We can expect a certain degree of thermal degradation that could influence the strategies and the setup of the cars. The first and third free practice sessions are usually run in conditions that are not representative for qualifying and race due to much higher temperatures experienced during the day.
The first part of the circuit effectively consists of a series of non-stop bends, which heats up the tyre compound. The compound then gets a chance to cool down on the long straight, with the cars on full throttle for around 15 seconds, with the equivalent of around 800 kilograms of downforce.
To help gain maximum traction, the cars are often set up with quite a soft rear end at Abu Dhabi, but this can lead to increased rear tyre wear. If the set-up is too stiff at the back, the opposite problem can occur: excessive wheelspin, which also takes life out of the tyres.
The winning strategy last year was a two-stopper. Red Bull’s Sebastian Vettel started on the soft tyre, pitted for the medium on lap 14, then pitted again for the medium on lap 37 never losing the lead.
Yas Marina in 3D with Pirlelli
Yas Marina and Brembo
The same considerations which were made for the Bahrain circuit are also valid here, although the make up of the track leads to lower speeds and therefore less stress on the brakes.
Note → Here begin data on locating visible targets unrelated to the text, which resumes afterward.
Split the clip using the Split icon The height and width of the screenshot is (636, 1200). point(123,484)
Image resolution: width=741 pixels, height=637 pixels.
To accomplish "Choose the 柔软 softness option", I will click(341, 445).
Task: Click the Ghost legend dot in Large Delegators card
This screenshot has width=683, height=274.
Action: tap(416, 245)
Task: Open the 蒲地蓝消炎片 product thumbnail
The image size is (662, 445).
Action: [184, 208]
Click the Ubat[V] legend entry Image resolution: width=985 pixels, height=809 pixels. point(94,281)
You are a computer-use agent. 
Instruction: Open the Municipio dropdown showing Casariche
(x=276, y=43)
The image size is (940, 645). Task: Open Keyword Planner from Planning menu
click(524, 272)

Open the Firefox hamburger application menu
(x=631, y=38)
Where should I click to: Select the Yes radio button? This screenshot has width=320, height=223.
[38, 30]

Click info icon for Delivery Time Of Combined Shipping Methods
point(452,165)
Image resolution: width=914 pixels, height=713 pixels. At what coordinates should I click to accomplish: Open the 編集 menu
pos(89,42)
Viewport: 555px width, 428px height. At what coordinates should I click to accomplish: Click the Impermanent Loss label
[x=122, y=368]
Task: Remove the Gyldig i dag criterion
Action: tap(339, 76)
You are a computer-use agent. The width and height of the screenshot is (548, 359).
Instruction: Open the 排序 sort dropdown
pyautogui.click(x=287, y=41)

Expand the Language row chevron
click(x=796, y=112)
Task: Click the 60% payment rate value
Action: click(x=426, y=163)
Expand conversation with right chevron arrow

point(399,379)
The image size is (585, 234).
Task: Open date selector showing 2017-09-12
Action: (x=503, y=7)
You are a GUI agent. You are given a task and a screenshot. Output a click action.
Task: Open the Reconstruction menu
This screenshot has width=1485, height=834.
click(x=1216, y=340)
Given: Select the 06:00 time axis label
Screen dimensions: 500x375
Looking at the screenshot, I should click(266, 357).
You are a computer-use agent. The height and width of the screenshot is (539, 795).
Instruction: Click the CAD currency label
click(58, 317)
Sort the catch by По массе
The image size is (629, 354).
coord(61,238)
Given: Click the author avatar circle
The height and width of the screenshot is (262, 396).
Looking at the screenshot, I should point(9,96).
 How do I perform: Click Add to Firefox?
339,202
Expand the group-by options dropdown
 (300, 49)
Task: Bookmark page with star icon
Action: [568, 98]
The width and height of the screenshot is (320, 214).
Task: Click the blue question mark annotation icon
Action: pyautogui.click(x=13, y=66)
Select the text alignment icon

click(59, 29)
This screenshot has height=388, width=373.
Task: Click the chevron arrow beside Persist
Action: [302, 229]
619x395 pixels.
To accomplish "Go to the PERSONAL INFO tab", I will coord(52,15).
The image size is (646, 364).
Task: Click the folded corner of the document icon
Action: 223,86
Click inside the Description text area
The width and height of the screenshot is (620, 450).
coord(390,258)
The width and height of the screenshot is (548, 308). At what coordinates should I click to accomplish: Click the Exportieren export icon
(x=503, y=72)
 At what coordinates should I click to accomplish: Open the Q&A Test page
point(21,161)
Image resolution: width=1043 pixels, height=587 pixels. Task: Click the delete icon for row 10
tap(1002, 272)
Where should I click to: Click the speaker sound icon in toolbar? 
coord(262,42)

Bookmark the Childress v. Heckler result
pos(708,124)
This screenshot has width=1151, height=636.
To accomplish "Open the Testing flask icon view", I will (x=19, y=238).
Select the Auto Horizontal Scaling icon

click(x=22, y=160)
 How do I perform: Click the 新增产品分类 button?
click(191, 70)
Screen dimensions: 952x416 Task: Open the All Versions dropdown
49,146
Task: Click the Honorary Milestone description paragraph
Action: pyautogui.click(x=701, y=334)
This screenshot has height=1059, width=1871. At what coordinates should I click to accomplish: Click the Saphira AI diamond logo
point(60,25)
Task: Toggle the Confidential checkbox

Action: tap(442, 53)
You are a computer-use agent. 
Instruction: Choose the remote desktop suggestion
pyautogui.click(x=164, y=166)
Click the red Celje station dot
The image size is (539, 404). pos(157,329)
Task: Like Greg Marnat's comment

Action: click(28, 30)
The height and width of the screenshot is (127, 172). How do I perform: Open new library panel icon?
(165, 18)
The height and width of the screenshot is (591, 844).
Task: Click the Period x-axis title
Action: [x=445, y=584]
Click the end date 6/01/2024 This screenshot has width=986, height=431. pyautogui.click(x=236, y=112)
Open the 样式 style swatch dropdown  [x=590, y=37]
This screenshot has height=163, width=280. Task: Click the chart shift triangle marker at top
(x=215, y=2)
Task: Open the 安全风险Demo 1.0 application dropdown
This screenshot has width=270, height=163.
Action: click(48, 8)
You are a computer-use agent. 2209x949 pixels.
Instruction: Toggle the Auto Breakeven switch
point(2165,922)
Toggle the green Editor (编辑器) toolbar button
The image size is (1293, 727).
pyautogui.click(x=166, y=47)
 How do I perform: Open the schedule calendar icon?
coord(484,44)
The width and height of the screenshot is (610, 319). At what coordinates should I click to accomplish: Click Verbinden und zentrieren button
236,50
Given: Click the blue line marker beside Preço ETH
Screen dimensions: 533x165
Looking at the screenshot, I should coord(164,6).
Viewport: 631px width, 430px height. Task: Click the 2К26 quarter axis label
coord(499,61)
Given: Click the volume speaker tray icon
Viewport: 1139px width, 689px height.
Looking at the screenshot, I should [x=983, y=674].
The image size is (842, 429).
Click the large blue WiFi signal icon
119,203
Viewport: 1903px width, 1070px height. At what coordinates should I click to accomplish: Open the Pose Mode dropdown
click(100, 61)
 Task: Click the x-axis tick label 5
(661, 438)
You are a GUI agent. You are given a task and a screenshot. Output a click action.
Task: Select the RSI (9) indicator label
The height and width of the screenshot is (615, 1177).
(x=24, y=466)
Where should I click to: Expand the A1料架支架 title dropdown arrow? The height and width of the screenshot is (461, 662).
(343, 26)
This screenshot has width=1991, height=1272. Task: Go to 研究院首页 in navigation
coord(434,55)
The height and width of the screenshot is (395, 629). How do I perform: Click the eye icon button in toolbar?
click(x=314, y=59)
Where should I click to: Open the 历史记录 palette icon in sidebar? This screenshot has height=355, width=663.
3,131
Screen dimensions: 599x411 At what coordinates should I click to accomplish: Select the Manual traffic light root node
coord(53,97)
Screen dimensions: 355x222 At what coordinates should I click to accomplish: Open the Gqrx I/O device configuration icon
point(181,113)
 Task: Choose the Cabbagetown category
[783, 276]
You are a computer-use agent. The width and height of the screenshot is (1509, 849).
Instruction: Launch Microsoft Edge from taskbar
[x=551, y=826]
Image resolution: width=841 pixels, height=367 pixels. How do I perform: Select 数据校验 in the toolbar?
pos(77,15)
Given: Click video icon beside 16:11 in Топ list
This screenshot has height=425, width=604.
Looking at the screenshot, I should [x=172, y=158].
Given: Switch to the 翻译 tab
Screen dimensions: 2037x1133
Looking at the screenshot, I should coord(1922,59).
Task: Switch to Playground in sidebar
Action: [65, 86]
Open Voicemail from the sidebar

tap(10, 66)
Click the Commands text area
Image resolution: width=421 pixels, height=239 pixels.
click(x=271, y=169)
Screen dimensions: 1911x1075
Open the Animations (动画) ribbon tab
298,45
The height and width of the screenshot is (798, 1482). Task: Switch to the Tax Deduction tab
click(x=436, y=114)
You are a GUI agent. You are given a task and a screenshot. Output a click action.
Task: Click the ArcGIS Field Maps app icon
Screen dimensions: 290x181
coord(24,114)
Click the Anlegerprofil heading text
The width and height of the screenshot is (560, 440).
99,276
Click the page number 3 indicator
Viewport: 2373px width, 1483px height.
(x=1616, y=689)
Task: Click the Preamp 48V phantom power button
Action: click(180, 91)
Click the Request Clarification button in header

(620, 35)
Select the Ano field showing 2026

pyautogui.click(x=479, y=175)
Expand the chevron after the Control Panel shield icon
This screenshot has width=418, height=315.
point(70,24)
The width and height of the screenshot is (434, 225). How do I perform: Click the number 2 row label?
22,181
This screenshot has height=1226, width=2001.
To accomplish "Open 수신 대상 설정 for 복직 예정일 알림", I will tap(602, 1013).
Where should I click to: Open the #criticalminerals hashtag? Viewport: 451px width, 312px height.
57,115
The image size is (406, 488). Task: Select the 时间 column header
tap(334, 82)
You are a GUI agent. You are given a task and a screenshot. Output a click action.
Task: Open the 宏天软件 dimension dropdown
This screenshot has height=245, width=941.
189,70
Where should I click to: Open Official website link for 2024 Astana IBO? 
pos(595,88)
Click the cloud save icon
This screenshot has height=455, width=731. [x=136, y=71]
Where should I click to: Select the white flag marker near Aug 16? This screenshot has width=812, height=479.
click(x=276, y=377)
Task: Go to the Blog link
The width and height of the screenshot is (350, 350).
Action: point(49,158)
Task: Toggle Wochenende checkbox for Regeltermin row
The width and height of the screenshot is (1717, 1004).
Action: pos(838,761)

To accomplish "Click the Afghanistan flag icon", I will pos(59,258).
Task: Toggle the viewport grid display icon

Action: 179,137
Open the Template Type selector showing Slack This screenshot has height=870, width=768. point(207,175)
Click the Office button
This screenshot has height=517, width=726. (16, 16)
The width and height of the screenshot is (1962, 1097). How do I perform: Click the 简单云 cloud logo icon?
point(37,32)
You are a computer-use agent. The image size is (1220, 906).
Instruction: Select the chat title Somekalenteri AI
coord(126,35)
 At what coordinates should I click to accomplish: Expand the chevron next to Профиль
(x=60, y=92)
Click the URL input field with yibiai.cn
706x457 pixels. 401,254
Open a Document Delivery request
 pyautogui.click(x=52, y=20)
On this track the stress the braking system is subjected to is in any case quite significant and above average: here the drivers spend more than 18% of each lap with a foot on the brake.
The 13 braking sections are rather demanding and the heated pace and torrid climate, with their correlated effects of increased grip and stress, can create thermal dissipation problems as well as problems with friction material wear.
2009 – Polesitter Lewis Hamilton battled with Sebastian Vettel for the lead, with the German overtaking after the first pit stops. This was a contest that the Brit eventually lost due to retirement caused by a brake failure.
2010 – The championship battle headed to Abu Dhabi for the final race of the year, and the first lap saw Schumacher and Liuzzi collide, bringing out the safety car and allowing many cars to head into the pits for a change of tyres. Due to the durability of Bridgestone’s tyres, championship challengers Alonso and Webber were unable to gain any places without the cars in front pitting, which they declined to do, meaning that Vettel won his first ever world championship.
2011 – Effectively the opposite of 2009, with Vettel retiring due to a puncture and Lewis Hamilton going on to win the race.
2012 – Kimi Raikkonen won his first race since the 2009 Belgian Grand Prix, with Fernando Alonso having to settle for second ahead of Sebastian Vettel, who drove well through the field in order to maintain his championship lead.
2013 – Vettel won the race from Mark Webber, which equalled the record for most consecutive wins in a season.
Jolyon Palmer – him of potential Caterham fame, according to last week’s news – has wrapped up the GP2 title after a season including four victories, one of which came during the last race weekend in Russia. With 40 points on offer, the battle for second place in the championship is simply between 2015 Sauber recruit Felipe Nasr and McLaren programme driver Stoffel Vandoorne, who is guaranteed at least third place. Both drivers had a podium finish in the sprint race in Russia.
The GP3 series has also reached a similar stage, with Alex Lynn far enough ahead of everyone else to take the title. Mathematically, everyone from second to eighth has the possibility to finish second in the championship, although this battle is likely to come down to Dean Stoneman and Marvin Kirchhofer; the former currently having spent the most time on top of the podium this season after wins in Spain, Belgium, Italy and Russia.